Gross-up provisions, which reimburse the executive for the excise tax, were common before 2008 but have largely disappeared due to shareholder backlash and proxy advisory firm opposition. They remain technically permissible but create obvious cost problems for the corporation, which pays the excise tax on behalf of the executive and then pays additional amounts to cover the taxes on the gross-up itself.

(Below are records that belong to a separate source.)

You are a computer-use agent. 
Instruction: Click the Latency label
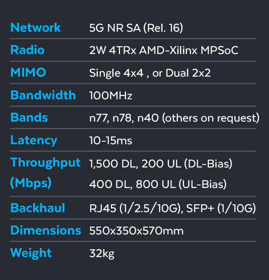[34, 141]
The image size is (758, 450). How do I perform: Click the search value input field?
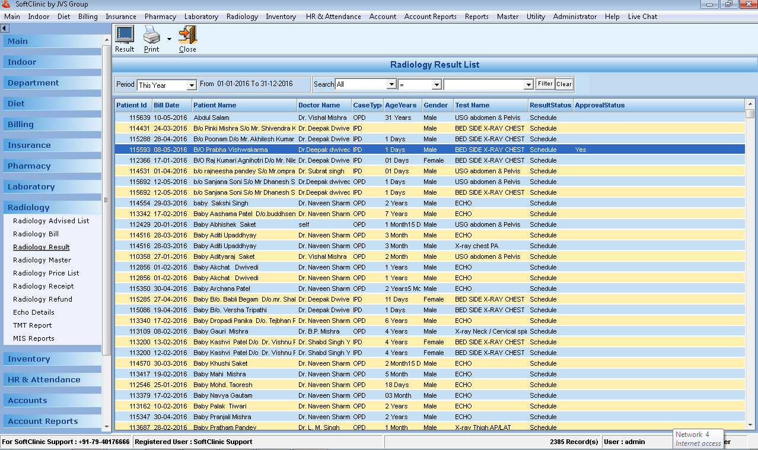click(x=483, y=85)
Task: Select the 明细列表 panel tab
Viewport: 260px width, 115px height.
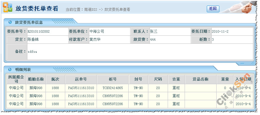Action: click(23, 69)
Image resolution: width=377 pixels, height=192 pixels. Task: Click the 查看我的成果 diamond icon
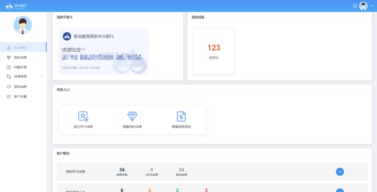pos(132,117)
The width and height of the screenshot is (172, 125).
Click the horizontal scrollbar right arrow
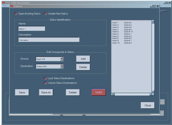(150, 94)
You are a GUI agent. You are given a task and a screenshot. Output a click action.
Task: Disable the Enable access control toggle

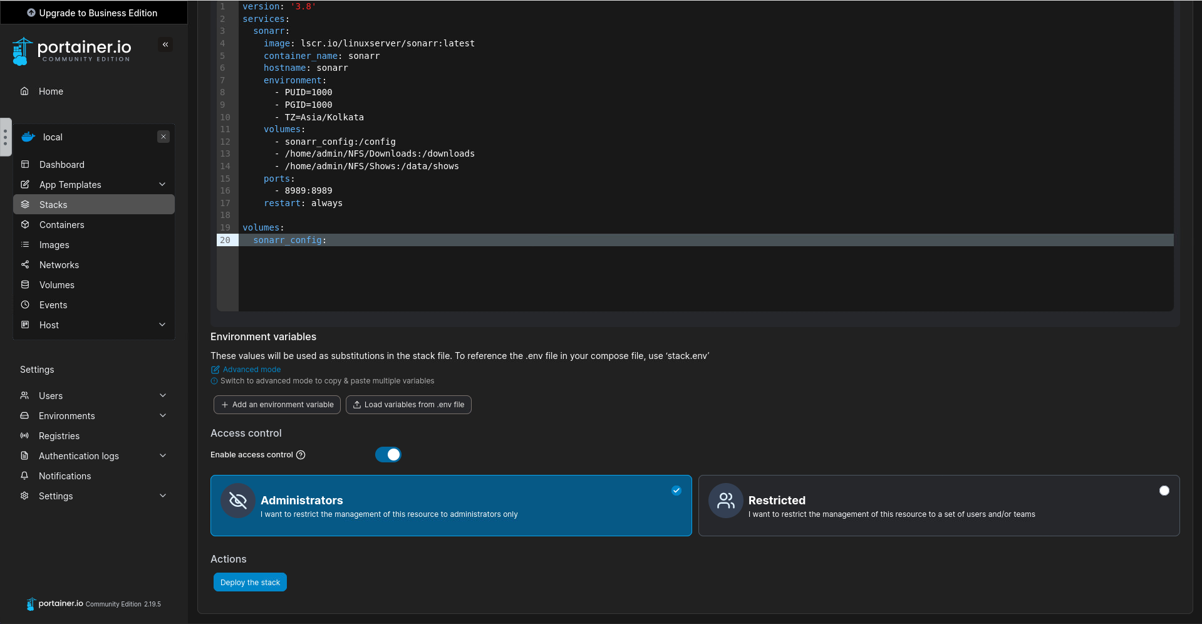pos(388,455)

Employers report golden parachute payments in Boxes 1, 3, and 5 of the executive’s Form W-2, with standard income, Social Security, and Medicare withholding in Boxes 2, 4, and 6. The 20% excise tax on excess parachute payments is reported separately in Box 12 using Code K and is also included in Box 2 as income tax withheld.5Internal Revenue Service. 2026 General Instructions for Forms W-2 and W-3
On the corporate side, the lost deduction for excess parachute payments should appear as a Schedule M adjustment on the corporation’s Form 1120, reflecting the difference between the amount deducted for book purposes and the reduced amount allowed for tax purposes.6Internal Revenue Service. Golden Parachute Payments Guide – Audit Techniques Guide The IRS Audit Techniques Guide for golden parachutes specifically instructs examiners to review these adjustments, so clean documentation of the 280G analysis and the basis for any carve-outs should be prepared before the return is filed and retained for the statute of limitations period.
The 280G calculation itself is typically prepared by the corporation’s tax advisors and shared with the executive for review, but no separate IRS form exists for the underlying analysis. The calculation workpapers, valuation reports for non-compete agreements, compensation benchmarking studies, and shareholder consent documents (for private companies) should all be maintained as part of the transaction’s permanent file.